◆ **DESCRIPTION OF THE TASK**
Filter the material below so that only lines containing "field" remain.

-=-=-

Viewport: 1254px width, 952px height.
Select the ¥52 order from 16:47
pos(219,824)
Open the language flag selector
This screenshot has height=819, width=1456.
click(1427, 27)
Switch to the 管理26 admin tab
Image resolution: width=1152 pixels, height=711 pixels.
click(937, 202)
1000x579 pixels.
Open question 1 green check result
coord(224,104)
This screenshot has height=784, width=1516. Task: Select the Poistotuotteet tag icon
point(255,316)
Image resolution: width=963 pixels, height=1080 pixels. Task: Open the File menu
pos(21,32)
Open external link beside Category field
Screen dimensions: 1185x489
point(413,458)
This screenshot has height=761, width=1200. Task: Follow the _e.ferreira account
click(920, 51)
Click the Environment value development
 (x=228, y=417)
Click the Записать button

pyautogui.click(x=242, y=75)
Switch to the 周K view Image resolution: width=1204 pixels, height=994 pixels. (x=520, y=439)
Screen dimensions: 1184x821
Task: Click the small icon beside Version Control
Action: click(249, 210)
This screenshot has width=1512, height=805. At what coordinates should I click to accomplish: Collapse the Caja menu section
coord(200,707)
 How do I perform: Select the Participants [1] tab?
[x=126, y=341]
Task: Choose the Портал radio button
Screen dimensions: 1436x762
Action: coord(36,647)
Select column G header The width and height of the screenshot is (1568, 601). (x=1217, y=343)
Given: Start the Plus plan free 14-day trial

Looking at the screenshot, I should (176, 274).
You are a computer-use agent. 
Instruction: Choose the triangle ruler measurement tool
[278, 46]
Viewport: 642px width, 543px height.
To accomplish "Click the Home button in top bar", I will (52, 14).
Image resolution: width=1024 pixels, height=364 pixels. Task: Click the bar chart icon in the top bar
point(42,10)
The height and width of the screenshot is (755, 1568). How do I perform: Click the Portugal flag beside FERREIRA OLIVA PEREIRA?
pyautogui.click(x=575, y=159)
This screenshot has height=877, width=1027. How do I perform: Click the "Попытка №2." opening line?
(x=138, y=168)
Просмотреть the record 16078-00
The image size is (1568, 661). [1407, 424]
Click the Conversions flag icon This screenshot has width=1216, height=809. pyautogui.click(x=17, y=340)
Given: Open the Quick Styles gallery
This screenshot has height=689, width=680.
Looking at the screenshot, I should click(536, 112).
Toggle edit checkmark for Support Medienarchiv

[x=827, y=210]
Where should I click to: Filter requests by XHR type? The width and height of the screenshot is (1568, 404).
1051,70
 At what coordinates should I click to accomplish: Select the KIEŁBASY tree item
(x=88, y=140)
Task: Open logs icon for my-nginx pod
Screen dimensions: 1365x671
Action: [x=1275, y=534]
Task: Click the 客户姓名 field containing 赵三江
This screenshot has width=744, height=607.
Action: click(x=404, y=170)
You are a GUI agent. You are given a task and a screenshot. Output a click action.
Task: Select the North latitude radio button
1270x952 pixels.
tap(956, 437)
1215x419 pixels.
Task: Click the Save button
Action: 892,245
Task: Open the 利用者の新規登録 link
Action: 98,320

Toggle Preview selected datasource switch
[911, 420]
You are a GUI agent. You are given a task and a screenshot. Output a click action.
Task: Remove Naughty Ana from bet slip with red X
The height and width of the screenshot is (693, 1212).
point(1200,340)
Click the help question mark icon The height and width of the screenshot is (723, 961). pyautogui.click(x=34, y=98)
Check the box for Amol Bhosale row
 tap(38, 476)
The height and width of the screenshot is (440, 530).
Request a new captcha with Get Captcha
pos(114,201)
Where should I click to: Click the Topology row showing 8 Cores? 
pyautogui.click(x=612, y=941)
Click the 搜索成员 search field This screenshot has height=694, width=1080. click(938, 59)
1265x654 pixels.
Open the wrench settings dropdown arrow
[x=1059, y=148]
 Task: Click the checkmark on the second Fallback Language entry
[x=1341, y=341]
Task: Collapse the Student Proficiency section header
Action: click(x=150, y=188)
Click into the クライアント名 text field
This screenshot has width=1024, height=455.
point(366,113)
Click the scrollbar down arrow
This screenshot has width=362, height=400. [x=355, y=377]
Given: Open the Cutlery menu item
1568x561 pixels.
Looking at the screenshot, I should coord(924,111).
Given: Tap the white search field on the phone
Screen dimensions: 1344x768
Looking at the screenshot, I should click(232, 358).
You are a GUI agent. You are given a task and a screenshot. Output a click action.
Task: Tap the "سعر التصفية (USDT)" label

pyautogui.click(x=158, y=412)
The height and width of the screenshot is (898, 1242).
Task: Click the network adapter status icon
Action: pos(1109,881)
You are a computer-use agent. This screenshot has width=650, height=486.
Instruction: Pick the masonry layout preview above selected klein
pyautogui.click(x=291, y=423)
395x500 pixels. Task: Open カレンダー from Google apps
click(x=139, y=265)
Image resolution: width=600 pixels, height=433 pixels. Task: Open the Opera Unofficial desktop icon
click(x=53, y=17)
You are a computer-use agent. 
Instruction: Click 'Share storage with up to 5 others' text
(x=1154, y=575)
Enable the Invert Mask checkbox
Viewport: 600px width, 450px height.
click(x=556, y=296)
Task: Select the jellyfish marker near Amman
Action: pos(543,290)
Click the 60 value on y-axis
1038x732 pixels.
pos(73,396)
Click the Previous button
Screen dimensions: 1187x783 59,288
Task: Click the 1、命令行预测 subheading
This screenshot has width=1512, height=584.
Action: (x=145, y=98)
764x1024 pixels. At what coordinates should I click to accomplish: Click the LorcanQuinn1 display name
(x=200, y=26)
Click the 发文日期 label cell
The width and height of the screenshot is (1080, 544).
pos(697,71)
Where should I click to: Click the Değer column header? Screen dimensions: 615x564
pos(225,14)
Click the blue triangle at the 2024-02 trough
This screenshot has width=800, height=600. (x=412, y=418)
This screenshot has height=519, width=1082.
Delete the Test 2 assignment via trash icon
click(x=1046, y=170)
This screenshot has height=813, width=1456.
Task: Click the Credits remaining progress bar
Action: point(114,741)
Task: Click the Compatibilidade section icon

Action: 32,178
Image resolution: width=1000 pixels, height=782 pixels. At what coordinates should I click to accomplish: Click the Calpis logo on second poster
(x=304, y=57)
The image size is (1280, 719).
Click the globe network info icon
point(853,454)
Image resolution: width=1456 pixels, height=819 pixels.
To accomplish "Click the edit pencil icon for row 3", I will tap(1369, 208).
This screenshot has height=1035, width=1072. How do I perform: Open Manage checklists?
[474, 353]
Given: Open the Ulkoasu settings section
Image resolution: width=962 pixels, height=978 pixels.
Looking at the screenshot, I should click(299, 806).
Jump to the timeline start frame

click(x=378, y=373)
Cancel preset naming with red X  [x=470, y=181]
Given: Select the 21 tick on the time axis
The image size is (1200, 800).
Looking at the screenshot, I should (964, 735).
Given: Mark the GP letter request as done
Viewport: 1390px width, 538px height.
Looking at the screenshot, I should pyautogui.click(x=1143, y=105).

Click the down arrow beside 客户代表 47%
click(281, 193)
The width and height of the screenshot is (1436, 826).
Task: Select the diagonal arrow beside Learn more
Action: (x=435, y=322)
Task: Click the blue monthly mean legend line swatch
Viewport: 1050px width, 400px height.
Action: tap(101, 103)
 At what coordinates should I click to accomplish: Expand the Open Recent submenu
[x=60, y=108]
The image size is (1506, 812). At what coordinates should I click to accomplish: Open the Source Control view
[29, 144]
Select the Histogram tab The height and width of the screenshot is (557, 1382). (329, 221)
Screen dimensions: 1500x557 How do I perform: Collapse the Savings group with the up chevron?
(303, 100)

-=-=-

◆ **SOLUTION FOR THIS EXERCISE**
Open external link beside Category field
Task: Click the 客户姓名 field containing 赵三江
Click the 搜索成员 search field This screenshot has height=694, width=1080. click(938, 59)
Click into the クライアント名 text field
Given: Tap the white search field on the phone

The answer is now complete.